Cuccinelli Says 'Liberty' on the Line as Judge Weighs Virginia Health Care Suit

Virginia's top-ranking attorney warned Monday that the federal government will be able to order Americans to "buy anything" if the state's lawsuit against the health care overhaul goes down, after a federal judge in Richmond heard arguments in the landmark case.

U.S. District Judge Henry Hudson said he will rule by the end of the year on the constitutionality of the Obama administration's health care law. The case is proceeding separately from one in Florida, where a federal judge last week allowed a multistate challenge to go forward.

The Virginia challenge is led by state Attorney General Ken Cuccinelli, who claims Congress lacks the constitutional authority to require Americans to buy health insurance or pay a penalty. He described the so-called individual mandate as "unprecedented" and warned Monday that personal "liberty" is on the line as the judge considers the case.

"If Virginia loses this fight and the federal government is allowed to cross this line, Congress will be granted virtually an unlimited power to order you to buy anything," he said. "That's not rhetoric. That's reality of the circumstances of this case."

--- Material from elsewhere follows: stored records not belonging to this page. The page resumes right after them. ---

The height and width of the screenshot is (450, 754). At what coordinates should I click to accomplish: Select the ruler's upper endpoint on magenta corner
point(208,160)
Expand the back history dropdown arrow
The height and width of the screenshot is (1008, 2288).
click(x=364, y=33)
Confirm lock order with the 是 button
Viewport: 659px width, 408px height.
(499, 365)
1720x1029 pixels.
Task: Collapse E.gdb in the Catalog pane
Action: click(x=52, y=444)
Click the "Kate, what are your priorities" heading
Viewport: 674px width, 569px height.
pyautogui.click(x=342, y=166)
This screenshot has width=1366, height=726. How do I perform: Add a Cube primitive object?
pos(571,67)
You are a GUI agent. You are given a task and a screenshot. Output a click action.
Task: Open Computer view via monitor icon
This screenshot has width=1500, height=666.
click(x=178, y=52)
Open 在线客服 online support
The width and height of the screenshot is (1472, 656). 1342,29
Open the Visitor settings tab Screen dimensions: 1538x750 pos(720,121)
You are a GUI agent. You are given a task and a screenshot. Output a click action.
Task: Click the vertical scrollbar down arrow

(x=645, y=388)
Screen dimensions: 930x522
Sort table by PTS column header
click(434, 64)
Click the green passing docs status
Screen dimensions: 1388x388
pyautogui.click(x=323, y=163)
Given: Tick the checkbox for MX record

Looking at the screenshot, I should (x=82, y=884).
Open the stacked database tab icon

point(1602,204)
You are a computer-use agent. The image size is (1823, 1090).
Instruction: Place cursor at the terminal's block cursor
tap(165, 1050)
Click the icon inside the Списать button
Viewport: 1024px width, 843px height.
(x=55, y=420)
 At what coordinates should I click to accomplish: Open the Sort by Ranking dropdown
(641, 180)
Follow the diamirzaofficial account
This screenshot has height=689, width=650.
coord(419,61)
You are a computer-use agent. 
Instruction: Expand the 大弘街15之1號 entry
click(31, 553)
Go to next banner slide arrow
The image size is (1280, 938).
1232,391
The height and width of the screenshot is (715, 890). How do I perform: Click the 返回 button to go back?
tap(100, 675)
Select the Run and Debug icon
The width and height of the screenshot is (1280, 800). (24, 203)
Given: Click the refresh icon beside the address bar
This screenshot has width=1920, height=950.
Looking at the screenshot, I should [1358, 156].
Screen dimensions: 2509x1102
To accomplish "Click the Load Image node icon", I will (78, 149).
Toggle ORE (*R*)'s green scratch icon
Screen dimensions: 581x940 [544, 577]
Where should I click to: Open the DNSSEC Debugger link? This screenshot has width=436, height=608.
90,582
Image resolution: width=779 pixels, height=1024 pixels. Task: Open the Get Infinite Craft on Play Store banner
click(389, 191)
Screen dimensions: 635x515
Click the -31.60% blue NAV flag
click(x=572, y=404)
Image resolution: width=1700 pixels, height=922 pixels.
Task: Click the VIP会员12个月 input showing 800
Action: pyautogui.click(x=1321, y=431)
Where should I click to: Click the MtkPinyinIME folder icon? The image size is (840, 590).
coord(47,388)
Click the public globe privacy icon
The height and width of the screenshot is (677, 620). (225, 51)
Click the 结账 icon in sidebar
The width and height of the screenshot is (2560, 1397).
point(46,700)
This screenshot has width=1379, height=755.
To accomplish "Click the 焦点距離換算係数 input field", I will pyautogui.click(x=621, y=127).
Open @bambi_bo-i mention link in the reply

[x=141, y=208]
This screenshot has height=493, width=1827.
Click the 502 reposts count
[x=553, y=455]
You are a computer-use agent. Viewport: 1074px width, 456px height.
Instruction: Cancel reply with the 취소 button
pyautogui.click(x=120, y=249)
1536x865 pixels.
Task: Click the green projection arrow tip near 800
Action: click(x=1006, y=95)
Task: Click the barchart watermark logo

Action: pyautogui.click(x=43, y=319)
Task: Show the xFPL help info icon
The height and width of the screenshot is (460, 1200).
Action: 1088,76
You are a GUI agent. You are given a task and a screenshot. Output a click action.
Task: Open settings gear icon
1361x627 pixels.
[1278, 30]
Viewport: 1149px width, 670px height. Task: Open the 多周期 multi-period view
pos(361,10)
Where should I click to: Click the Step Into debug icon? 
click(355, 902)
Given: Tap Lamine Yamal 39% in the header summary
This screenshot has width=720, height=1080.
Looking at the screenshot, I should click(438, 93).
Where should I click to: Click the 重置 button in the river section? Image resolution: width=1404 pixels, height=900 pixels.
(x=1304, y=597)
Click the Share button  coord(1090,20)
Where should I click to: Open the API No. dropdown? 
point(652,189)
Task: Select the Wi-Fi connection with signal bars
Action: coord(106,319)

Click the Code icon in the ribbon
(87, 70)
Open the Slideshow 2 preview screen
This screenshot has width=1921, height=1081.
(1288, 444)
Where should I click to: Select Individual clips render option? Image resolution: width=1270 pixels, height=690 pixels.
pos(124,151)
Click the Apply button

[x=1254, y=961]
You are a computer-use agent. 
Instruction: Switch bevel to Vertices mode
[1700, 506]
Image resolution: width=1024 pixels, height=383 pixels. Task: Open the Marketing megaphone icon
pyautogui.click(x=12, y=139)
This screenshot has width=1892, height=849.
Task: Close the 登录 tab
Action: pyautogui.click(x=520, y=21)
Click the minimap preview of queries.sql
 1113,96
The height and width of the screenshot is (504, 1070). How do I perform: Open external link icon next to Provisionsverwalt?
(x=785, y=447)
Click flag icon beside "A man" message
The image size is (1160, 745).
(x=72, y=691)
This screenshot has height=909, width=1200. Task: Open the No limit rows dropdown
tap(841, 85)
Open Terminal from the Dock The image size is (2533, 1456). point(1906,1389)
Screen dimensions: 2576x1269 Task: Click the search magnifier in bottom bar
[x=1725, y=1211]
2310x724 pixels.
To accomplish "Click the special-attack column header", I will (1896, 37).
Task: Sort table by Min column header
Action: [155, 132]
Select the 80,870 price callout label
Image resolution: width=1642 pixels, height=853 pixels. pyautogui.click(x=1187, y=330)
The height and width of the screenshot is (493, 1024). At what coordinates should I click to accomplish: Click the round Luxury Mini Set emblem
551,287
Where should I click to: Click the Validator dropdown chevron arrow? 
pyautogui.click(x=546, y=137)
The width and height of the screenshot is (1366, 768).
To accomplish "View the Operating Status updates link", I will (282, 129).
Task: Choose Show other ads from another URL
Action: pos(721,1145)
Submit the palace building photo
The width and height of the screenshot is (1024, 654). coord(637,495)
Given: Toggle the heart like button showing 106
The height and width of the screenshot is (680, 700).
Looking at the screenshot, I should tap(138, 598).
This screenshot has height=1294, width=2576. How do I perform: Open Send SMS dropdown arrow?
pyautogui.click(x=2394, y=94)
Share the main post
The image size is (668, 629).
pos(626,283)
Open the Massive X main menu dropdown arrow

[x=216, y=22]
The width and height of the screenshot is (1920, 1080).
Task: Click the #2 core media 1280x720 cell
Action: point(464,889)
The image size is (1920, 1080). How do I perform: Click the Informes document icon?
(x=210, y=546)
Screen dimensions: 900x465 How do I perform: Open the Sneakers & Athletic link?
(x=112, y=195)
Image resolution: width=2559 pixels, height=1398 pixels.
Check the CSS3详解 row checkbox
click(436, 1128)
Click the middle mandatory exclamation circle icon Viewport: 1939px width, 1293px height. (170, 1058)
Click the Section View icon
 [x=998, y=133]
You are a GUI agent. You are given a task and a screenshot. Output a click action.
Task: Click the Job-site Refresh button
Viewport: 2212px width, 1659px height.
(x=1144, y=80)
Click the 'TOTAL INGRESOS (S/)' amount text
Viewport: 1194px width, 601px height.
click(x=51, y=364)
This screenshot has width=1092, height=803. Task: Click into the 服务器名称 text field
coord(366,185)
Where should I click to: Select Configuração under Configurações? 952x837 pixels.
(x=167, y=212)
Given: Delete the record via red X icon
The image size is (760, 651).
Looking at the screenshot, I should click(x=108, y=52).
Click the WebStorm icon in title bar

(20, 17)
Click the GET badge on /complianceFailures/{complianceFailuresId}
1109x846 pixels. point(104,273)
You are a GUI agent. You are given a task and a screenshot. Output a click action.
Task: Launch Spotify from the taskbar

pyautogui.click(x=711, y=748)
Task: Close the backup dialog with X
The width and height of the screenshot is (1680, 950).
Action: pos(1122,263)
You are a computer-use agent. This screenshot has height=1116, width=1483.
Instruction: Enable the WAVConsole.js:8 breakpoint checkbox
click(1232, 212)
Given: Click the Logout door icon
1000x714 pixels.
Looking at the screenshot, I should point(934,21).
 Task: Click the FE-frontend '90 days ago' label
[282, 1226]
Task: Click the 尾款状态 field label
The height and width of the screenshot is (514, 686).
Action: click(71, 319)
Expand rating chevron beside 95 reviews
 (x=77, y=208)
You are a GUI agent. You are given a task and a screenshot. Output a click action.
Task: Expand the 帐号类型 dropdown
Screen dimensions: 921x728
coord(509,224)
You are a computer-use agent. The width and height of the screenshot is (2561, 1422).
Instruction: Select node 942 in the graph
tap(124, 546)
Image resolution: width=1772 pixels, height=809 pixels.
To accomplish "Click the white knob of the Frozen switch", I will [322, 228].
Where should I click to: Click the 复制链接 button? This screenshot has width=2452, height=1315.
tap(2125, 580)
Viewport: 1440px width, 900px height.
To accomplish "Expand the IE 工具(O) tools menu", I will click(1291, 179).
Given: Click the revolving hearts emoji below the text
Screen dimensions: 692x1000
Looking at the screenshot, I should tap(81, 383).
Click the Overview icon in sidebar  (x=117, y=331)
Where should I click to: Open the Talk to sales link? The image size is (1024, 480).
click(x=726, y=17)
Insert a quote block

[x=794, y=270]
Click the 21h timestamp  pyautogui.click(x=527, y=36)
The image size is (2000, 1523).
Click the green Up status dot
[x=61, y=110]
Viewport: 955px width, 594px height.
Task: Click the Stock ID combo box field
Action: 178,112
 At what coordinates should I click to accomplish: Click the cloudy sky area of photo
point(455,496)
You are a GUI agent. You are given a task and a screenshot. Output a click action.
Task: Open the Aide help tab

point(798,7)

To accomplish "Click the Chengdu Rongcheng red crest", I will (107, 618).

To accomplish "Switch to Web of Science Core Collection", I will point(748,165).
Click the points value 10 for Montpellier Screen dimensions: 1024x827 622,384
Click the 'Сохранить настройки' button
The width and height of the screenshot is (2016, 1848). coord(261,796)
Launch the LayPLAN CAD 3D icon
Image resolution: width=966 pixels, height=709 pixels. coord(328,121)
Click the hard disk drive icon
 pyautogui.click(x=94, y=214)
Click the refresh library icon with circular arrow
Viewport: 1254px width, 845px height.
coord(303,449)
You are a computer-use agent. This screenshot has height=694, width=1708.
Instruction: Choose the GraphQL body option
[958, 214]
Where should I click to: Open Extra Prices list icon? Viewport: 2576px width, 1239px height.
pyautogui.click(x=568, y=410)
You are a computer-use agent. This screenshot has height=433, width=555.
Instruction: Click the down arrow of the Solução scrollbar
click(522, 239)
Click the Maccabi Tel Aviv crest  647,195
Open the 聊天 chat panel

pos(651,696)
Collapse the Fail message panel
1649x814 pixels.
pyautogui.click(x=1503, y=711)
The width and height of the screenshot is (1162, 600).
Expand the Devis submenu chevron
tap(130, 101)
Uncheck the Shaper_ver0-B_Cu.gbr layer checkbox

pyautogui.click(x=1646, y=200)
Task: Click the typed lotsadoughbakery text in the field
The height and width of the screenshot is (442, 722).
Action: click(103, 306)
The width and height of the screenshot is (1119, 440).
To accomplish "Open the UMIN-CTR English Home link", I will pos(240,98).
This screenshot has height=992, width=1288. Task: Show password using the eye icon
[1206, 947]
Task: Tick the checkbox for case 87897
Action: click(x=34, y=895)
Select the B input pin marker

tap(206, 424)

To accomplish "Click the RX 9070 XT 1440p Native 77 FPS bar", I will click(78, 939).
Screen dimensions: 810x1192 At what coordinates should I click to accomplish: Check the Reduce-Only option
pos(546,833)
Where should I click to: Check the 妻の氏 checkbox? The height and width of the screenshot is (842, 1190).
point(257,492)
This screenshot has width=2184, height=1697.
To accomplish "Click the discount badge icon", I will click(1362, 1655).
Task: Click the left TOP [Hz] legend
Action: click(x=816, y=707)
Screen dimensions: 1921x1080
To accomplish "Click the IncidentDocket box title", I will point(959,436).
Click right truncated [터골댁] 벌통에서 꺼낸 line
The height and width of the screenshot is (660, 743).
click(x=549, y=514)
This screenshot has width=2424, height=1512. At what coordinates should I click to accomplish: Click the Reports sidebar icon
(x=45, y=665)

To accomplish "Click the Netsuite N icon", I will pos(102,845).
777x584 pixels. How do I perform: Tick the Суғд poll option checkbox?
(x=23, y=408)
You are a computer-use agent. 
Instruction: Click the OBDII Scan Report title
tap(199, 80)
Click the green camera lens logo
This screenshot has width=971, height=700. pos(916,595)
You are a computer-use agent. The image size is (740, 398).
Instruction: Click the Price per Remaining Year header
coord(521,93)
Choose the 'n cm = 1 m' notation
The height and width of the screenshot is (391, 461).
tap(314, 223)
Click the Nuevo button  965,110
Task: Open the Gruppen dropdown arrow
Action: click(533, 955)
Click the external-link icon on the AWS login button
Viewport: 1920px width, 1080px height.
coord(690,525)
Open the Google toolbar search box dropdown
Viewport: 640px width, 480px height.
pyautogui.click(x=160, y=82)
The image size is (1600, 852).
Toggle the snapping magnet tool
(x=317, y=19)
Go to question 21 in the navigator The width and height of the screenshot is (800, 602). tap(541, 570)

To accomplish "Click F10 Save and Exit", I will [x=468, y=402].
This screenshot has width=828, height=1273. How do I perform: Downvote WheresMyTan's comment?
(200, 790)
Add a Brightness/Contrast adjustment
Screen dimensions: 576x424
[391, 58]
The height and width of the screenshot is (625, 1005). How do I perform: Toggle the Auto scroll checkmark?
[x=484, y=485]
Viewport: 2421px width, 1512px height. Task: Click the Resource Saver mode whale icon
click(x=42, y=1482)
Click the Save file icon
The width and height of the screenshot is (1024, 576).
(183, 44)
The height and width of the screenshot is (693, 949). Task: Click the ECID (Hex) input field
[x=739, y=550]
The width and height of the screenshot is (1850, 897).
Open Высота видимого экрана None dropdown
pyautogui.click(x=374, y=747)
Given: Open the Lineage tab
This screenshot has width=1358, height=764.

Invoking Revolutionary War-era struggles, Cuccinelli suggested that not even the British would have attempted to force Americans to buy a product. His argument is that the federal government is attempting to "stretch" the definition of the Constitution's Commerce Clause in order to "regulate inactivity." In other words, the government wants to force Americans to buy a product and then fine those who don't buy that product -- a scenario Cuccinelli described as "non-commerce."

The insurance mandate, which takes effect in 2014, is the most contentious element of the new law and the chief issue in the state's lawsuit.

Attorneys for the state and the Justice Department disagreed during a 2 1/2-hour hearing on whether the law is constitutional under the Commerce Clause. The Obama administration argues that it has the authority to mandate the purchase of insurance, because those who refuse to buy it are making an economic decision that ends up costing taxpayers if and when they use publicly funded health care.

Supporters of the law warn that the legal challenge could upend a vital network of health benefits -- one which restricts insurance companies from dropping sick patients and denying coverage to children with pre-existing conditions, as well as sets up a system of government subsidies to help low-income Americans buy insurance.

Ron Pollack, director of Families USA, criticized Cuccinelli for seeking to strike the entire law over an objection to one provision.

"Today's argument by the Virginia attorney general represented political extremism and requested judicial activism run amok -- to the potential harm of families across America," Ron Pollack, director of Families USA, said in a written statement. "If he were to succeed, all the benefits of this legislation would be lost."

The case is likely to be decided before the one in Florida, where 20 states led by Florida Attorney General Bill McCollum are challenging the heath care law on similar grounds.

Opening arguments are set for mid-December.

The Associated Press contributed to this report.